* _WHAT YOU HAVE TO DO_
State how many lines of the entries below contain the word "Switch". Give only the number.

* _DATASET ROWS_
####################

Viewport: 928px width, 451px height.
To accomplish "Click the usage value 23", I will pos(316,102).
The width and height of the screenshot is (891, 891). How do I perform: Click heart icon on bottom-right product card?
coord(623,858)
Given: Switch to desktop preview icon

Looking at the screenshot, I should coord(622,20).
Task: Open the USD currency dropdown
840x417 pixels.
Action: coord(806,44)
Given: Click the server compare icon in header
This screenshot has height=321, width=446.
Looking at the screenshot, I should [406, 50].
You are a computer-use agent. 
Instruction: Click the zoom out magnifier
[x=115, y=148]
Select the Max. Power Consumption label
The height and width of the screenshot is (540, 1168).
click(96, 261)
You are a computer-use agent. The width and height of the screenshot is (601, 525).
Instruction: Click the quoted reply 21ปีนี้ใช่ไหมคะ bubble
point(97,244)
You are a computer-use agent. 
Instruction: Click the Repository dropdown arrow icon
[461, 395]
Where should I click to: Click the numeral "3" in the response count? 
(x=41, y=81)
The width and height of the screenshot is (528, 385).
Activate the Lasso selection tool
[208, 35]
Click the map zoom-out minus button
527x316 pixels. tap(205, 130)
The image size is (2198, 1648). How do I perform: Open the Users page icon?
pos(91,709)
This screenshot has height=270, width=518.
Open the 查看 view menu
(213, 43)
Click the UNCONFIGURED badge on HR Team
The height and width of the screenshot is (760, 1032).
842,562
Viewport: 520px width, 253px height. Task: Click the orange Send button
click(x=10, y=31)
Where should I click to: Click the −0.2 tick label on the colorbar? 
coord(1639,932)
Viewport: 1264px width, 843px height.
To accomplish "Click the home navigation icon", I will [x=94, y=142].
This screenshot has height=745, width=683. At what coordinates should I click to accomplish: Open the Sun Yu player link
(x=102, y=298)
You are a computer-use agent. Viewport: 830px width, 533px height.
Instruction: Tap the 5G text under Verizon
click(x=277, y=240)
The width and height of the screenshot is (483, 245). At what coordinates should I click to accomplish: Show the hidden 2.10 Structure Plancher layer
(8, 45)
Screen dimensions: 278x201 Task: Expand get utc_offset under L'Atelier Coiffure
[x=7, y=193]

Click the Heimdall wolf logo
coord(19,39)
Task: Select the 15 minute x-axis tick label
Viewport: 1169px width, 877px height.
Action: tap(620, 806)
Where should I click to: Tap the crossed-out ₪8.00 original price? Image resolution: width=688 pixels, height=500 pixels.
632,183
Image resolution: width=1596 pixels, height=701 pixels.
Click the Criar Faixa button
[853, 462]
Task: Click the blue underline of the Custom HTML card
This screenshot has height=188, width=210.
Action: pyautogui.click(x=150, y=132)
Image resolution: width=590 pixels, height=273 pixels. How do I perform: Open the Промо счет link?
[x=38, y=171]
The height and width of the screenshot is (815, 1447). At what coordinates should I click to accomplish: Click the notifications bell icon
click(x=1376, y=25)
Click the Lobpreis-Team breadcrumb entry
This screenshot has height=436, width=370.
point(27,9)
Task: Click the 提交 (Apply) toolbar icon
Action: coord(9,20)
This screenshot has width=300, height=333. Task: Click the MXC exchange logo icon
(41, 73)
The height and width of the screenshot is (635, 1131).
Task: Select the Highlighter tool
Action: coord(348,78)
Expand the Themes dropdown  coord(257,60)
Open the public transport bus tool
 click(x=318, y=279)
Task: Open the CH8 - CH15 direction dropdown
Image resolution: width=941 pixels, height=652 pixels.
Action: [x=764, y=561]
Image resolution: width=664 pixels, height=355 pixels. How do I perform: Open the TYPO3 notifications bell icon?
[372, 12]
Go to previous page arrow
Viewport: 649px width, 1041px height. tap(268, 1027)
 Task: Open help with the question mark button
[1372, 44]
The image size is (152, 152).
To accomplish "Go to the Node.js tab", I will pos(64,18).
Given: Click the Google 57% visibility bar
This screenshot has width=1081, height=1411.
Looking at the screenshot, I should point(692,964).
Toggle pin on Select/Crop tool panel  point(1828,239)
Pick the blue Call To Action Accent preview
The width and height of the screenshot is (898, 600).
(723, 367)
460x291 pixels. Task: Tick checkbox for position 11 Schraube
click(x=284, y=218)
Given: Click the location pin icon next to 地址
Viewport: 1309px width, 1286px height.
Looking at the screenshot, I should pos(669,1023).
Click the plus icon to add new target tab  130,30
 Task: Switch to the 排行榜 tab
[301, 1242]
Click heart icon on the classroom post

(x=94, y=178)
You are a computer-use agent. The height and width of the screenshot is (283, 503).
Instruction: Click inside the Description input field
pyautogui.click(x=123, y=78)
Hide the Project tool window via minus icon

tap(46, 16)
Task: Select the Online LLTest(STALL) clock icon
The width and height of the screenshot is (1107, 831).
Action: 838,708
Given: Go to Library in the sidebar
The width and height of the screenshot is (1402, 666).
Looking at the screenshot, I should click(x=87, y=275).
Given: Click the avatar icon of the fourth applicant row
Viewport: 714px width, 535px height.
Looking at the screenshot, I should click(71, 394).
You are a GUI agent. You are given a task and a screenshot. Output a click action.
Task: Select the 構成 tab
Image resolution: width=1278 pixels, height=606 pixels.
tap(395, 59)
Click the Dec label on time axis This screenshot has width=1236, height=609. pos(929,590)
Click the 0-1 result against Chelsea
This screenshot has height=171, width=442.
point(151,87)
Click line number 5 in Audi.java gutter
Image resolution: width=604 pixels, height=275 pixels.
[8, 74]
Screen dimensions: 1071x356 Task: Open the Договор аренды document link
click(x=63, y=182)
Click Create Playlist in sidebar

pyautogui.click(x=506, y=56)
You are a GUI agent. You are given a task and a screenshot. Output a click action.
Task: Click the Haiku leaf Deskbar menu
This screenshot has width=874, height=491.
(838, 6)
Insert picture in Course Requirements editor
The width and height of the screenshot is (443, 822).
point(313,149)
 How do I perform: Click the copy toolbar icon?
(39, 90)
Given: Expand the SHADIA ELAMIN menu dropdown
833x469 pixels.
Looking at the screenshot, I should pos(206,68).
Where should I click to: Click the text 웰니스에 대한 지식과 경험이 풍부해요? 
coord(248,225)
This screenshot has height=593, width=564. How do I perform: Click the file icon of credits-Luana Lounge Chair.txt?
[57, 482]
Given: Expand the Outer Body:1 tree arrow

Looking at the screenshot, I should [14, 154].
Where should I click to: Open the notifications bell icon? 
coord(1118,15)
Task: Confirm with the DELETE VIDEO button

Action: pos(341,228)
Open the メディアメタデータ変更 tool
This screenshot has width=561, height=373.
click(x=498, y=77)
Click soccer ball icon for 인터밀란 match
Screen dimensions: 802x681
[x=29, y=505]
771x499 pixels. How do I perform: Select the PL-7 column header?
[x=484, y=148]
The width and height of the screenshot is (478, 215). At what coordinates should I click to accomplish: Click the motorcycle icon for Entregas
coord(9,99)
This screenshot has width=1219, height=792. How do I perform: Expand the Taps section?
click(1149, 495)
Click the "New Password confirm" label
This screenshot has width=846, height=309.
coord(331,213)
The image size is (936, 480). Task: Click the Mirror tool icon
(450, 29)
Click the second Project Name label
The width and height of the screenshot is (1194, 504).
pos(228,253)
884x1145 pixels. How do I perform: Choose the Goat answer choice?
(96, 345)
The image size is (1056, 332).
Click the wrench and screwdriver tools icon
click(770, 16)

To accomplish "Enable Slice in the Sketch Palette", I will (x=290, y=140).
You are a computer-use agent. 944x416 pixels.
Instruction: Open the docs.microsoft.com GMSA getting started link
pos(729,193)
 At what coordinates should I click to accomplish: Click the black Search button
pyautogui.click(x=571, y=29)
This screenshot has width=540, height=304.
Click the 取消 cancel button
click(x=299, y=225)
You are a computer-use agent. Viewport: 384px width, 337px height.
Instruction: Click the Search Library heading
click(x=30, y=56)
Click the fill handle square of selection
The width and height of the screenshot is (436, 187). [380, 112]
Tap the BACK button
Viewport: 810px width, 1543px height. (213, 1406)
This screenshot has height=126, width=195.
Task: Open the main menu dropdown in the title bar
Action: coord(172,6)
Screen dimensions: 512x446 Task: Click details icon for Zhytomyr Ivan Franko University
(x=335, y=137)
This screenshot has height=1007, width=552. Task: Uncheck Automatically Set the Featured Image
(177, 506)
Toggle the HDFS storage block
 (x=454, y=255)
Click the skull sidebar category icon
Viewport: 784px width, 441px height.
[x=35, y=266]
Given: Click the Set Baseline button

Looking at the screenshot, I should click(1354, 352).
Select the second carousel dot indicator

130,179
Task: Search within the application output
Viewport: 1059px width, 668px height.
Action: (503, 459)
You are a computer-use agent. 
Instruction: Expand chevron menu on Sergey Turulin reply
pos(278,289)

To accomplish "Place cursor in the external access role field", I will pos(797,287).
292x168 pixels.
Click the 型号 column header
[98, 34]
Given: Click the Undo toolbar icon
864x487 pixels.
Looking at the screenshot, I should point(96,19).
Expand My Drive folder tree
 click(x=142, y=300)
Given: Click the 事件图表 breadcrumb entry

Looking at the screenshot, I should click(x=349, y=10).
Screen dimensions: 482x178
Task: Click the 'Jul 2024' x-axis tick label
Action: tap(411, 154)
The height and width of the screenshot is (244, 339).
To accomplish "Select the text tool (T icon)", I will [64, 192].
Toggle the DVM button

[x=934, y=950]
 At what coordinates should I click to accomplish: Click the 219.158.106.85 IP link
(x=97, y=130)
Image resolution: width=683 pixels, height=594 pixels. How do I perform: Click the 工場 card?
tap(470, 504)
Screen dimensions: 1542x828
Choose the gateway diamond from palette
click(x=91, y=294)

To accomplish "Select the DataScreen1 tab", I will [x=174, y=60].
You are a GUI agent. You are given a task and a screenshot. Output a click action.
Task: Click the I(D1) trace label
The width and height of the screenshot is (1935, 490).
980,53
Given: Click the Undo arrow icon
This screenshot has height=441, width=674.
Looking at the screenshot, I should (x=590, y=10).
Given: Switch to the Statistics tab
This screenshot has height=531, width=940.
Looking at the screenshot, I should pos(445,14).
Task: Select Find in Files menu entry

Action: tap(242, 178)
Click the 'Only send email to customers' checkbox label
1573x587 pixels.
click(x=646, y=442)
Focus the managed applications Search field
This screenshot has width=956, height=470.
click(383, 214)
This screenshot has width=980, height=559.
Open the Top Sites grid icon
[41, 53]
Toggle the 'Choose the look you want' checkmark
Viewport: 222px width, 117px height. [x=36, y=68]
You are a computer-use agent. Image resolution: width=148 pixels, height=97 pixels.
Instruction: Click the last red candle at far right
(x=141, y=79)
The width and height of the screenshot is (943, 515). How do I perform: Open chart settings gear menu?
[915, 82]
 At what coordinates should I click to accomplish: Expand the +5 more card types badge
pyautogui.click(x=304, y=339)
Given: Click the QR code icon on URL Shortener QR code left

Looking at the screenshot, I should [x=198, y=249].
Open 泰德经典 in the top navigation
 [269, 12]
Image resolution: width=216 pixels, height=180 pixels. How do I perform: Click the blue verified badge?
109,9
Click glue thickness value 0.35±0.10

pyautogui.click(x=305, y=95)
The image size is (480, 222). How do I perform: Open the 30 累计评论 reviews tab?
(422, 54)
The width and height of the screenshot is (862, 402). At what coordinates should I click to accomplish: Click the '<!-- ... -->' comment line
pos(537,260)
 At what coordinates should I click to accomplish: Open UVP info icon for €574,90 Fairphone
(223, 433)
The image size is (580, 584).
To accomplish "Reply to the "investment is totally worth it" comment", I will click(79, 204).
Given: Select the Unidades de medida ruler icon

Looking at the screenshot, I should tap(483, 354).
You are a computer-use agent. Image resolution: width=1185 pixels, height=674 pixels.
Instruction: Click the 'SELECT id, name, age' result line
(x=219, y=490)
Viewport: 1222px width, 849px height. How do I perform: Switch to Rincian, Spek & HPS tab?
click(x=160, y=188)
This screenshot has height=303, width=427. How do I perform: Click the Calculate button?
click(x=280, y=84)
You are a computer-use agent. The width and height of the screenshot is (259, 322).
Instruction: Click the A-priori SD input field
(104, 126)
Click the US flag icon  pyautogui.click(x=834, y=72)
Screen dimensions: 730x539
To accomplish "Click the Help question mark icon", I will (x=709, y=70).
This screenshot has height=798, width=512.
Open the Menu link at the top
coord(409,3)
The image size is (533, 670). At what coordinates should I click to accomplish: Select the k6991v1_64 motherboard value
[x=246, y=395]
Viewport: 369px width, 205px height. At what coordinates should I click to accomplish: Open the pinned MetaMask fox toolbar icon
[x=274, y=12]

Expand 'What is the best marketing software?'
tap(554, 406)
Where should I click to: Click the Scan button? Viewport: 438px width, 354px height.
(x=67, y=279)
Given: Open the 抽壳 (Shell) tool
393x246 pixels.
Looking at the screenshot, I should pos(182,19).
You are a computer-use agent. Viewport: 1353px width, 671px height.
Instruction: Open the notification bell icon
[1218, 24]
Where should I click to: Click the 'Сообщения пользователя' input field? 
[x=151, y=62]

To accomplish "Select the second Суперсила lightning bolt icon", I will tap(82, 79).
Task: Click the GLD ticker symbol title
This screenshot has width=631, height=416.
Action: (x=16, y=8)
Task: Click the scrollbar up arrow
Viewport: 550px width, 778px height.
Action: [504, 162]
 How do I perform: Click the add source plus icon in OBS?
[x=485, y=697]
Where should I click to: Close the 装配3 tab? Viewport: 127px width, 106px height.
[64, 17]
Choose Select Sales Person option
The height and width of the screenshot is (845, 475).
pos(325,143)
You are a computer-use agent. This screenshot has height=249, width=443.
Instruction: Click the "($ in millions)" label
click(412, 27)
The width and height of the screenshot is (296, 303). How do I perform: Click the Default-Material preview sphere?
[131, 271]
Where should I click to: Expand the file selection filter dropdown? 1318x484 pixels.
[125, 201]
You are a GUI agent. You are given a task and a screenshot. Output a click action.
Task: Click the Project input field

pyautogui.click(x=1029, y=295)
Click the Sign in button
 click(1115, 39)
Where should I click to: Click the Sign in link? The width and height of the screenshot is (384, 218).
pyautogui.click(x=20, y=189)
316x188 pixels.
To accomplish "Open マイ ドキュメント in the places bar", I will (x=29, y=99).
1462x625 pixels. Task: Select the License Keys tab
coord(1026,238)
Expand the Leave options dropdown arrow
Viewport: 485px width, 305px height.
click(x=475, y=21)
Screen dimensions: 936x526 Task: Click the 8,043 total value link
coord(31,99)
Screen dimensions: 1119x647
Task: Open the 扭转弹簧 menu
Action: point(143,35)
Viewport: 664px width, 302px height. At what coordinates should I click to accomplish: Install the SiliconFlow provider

####################

* _REPLY_
4